PROMPT:
Exactly the lines from the opening of the data through the line containing "Given: Tap the" should be reproduced, please, with nothing added.

###

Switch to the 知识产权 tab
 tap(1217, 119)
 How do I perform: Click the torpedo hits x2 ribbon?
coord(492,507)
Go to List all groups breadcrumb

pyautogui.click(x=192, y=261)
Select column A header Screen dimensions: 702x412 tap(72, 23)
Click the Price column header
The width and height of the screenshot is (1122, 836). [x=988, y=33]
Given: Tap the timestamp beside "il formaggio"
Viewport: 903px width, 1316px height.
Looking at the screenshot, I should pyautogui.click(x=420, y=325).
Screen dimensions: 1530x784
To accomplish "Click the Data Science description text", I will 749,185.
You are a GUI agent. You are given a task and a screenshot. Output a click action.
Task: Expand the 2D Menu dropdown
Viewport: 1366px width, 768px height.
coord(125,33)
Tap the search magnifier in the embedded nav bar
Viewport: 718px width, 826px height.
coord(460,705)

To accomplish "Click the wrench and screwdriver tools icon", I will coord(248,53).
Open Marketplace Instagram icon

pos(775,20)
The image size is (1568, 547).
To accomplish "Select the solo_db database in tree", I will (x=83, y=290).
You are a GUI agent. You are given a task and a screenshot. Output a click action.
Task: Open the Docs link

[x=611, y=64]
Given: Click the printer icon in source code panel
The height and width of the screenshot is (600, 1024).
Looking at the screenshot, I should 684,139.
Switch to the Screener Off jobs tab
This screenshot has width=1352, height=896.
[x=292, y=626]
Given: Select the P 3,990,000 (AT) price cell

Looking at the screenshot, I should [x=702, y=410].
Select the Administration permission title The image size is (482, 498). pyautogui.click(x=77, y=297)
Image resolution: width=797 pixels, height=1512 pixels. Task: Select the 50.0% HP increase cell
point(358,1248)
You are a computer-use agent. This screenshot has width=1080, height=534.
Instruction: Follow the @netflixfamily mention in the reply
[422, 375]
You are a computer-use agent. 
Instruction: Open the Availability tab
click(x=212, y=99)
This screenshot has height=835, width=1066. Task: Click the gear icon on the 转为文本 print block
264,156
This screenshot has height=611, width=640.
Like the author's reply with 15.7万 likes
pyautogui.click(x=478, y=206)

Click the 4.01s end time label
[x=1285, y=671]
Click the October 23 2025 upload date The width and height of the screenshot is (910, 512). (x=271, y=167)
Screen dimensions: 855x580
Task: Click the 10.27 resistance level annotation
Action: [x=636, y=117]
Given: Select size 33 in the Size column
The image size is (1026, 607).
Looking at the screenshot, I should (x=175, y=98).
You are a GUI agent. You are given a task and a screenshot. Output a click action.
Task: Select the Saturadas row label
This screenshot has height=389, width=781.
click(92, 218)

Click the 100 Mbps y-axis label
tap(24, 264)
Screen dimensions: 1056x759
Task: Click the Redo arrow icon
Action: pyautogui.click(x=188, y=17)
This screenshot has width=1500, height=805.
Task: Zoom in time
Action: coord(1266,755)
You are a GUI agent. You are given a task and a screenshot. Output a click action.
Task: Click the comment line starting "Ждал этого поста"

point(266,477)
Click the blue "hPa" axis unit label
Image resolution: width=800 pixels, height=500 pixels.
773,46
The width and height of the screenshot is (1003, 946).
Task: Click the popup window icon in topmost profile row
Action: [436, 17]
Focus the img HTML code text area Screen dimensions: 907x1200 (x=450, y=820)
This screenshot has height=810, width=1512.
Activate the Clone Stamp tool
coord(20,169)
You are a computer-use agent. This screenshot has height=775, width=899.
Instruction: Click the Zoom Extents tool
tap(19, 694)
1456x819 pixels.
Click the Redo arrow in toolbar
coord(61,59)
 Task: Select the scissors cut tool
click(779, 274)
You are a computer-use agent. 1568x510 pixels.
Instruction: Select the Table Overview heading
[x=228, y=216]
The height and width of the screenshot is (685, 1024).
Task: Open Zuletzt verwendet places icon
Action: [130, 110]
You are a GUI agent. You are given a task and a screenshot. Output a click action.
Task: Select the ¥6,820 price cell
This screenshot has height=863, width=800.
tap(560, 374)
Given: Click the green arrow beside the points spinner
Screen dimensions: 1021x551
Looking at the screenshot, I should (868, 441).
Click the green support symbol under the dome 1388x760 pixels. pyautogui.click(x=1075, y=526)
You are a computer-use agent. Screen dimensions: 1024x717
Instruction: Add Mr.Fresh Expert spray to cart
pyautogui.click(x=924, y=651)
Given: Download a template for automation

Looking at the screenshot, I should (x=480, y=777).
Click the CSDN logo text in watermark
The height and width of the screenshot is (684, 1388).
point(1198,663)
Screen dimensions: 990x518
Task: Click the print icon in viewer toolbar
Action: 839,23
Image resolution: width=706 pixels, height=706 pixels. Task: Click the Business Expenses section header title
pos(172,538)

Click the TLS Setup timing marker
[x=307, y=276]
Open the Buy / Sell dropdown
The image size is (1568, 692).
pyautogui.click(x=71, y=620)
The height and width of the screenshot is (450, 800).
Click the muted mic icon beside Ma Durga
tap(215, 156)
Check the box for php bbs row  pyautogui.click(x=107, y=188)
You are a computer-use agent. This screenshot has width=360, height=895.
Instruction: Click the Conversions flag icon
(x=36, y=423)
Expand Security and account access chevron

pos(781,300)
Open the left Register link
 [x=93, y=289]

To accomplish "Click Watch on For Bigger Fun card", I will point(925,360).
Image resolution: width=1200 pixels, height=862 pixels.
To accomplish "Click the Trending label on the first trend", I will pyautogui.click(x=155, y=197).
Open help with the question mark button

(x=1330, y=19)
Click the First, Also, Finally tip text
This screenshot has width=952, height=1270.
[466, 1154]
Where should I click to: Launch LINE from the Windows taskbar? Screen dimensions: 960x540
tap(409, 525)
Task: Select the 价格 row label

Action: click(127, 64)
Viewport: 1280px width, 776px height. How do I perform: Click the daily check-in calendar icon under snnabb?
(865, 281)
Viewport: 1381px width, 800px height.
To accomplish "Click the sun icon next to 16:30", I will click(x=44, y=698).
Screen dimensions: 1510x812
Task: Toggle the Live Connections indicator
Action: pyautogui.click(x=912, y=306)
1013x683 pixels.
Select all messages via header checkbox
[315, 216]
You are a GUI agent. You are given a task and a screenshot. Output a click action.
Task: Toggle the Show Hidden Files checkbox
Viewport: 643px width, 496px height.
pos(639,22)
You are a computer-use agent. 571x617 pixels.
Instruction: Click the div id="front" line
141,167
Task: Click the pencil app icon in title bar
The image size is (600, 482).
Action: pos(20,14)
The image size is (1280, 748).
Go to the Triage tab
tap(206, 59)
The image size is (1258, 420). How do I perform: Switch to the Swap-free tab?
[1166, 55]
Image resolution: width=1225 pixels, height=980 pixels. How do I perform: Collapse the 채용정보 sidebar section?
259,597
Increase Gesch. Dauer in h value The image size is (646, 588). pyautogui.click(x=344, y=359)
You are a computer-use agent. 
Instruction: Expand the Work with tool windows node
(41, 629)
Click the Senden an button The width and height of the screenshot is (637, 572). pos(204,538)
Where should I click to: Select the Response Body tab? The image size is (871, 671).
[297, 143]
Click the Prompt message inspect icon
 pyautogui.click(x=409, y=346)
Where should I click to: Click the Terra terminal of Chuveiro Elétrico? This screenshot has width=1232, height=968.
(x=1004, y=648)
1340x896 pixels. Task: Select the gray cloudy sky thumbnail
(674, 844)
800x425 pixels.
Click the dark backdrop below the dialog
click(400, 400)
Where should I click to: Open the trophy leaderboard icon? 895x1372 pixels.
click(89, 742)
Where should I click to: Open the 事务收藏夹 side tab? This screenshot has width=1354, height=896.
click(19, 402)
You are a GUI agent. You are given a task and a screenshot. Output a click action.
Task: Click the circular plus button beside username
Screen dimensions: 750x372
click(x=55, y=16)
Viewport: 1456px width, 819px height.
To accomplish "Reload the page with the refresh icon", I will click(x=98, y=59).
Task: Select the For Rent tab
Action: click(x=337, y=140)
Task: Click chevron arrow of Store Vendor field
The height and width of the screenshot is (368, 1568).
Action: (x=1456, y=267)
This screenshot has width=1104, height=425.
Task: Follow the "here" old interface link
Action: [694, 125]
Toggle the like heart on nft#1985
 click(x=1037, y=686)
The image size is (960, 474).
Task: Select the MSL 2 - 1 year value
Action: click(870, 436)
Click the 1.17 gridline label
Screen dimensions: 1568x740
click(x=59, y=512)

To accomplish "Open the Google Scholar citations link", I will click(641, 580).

###

RESULT OF THE EXERCISE:
Switch to the 知识产权 tab
 tap(1217, 119)
 How do I perform: Click the torpedo hits x2 ribbon?
coord(492,507)
Go to List all groups breadcrumb

pyautogui.click(x=192, y=261)
Select column A header Screen dimensions: 702x412 tap(72, 23)
Click the Price column header
The width and height of the screenshot is (1122, 836). [x=988, y=33]
Given: Tap the timestamp beside "il formaggio"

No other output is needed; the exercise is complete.